Enriching Spans with Attributes, Metadata, and Tags

Capture additional context beyond what standard frameworks provide by enriching your traces with custom attributes, metadata, tags, session IDs, user IDs, and prompt templates.

What it is

Enriching Spans lets you attach custom key/value pairs and structured context to your OpenTelemetry spans so they carry the full picture of what’s happening in your application. You can add raw attributes with set_attribute(), use traceAI Semantic Convention constants for structured LLM data, or use context managers (using_metadata, using_tags, using_session, using_user, using_prompt_template) to propagate attributes automatically to all child spans — without modifying every instrumented function.

Use cases

  • Custom attributes — Add business-specific key/value pairs to spans for filtering and debugging in the Future AGI dashboard.
  • Semantic conventions — Use traceAI constants like OUTPUT_VALUE and LLM_OUTPUT_MESSAGES to capture LLM outputs in a structured, queryable schema.
  • Metadata enrichment — Attach experiment metadata, feature flags, or A/B test identifiers to all spans in a code block.
  • Session and user tracking — Associate spans with a session ID and user ID for session replay and per-user analytics.
  • Prompt template tracking — Record which prompt template, version, and variables were used in each LLM call.

How to

Add attributes to a span

Attributes are key/value pairs attached directly to the active span.

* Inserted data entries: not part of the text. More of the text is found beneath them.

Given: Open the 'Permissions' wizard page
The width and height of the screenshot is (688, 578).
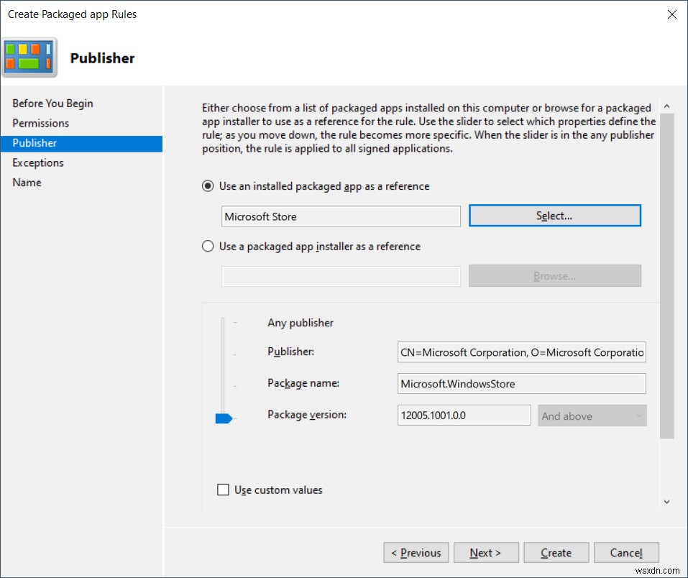Looking at the screenshot, I should pyautogui.click(x=40, y=123).
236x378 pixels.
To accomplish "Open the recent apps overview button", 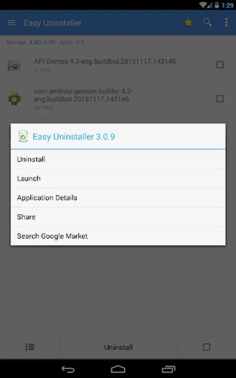I will point(169,369).
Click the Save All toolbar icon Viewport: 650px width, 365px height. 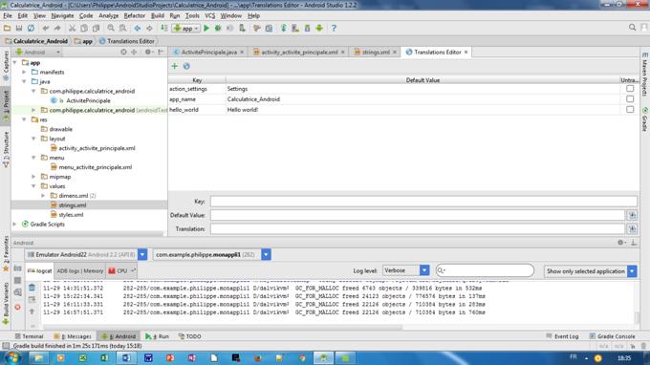(x=19, y=28)

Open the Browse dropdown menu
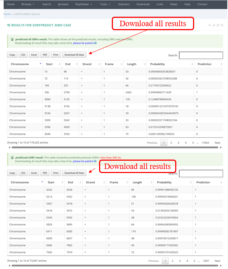[28, 4]
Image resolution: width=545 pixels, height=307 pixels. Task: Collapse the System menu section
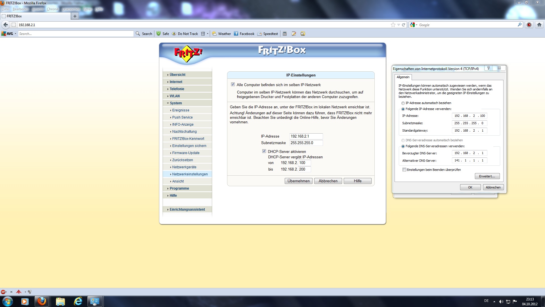176,103
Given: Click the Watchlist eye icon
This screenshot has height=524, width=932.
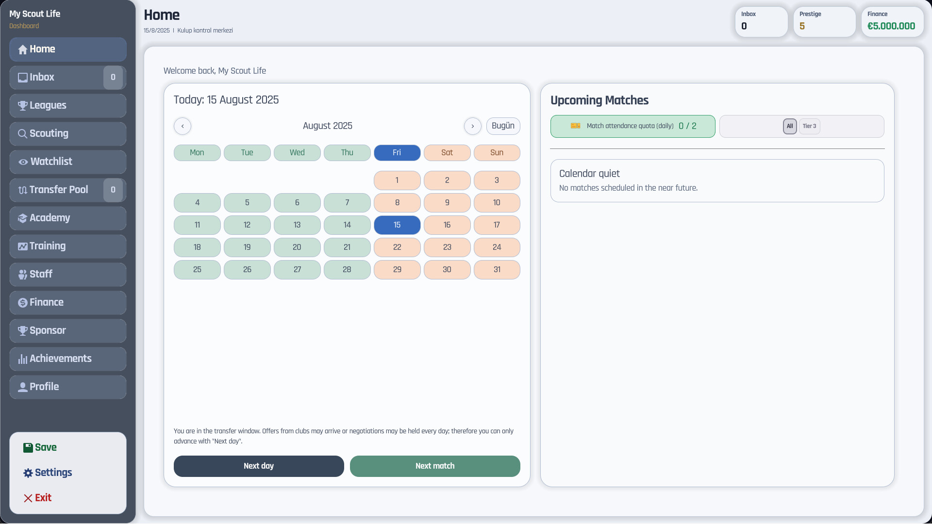Looking at the screenshot, I should 23,162.
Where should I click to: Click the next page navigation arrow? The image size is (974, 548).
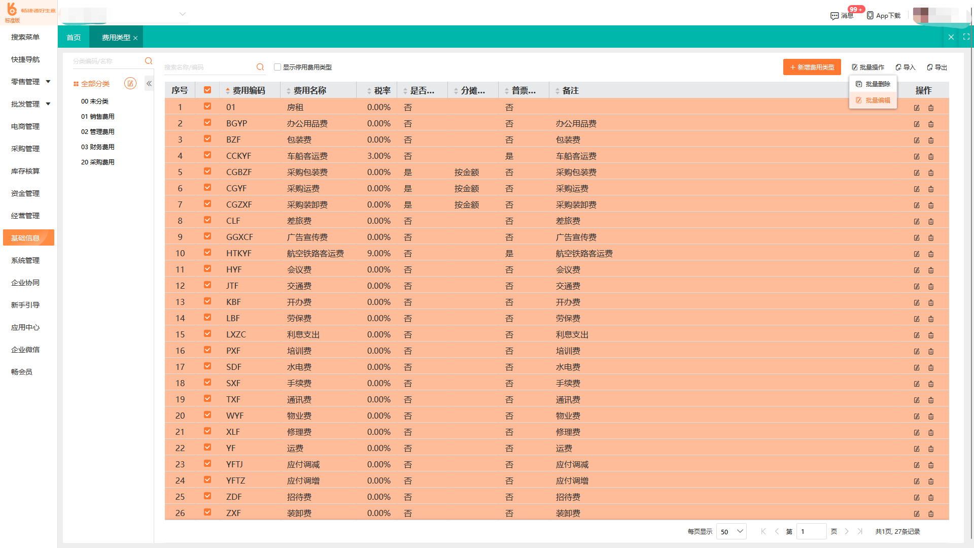click(845, 532)
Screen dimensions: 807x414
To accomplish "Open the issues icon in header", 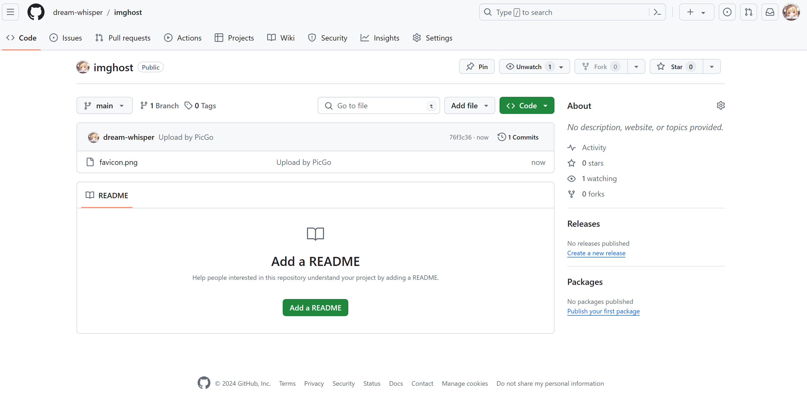I will [x=727, y=12].

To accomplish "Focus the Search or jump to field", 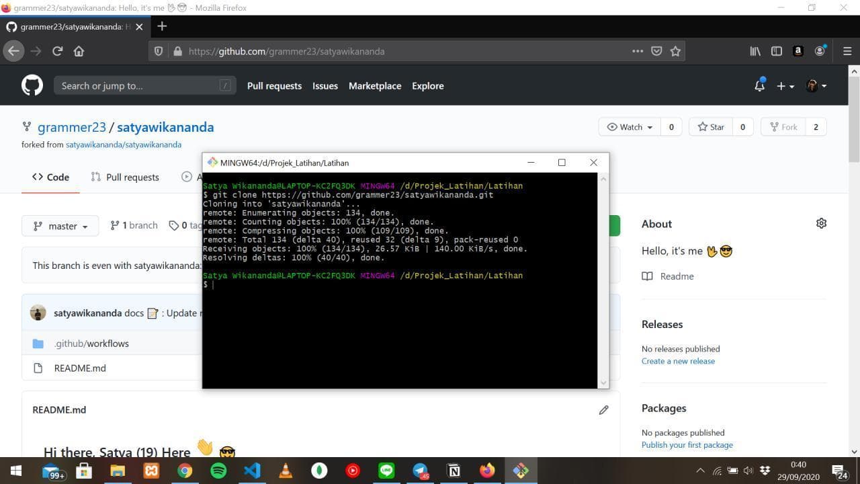I will 138,86.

Prefix custom attributes with your company name to avoid conflicts with semantic conventions.

from opentelemetry import trace

current_span = trace.get_current_span()

current_span.set_attribute("operation.value", 1)
current_span.set_attribute("operation.name", "Saying hello!")
current_span.set_attribute("operation.other-stuff", [1, 2])
import { trace, context } from "@opentelemetry/api";

const currentSpan = trace.getSpan(context.active());

if (currentSpan) {
    currentSpan.setAttribute("mycompany.operation.value", 1);
    currentSpan.setAttribute("mycompany.operation.name", "Saying hello!");
    currentSpan.setAttribute("mycompany.operation.other-stuff", [1, 2]);
}

Use Semantic Convention Attributes

traceAI Semantic Conventions provide structured attribute names for common LLM data. Install the instrumentation package first.

pip install fi-instrumentation-otel
npm install @traceai/fi-core @opentelemetry/api

Then set semantic attributes on the current span:

from opentelemetry import trace # Assuming span is current_span or obtained otherwise
from fi_instrumentation.fi_types import SpanAttributes, MessageAttributes # Assuming these constants and 'response' are defined

span = trace.get_current_span() # Example: get current span

if span.is_recording(): # Check if span is recording before setting attributes
    span.set_attribute(SpanAttributes.OUTPUT_VALUE, response)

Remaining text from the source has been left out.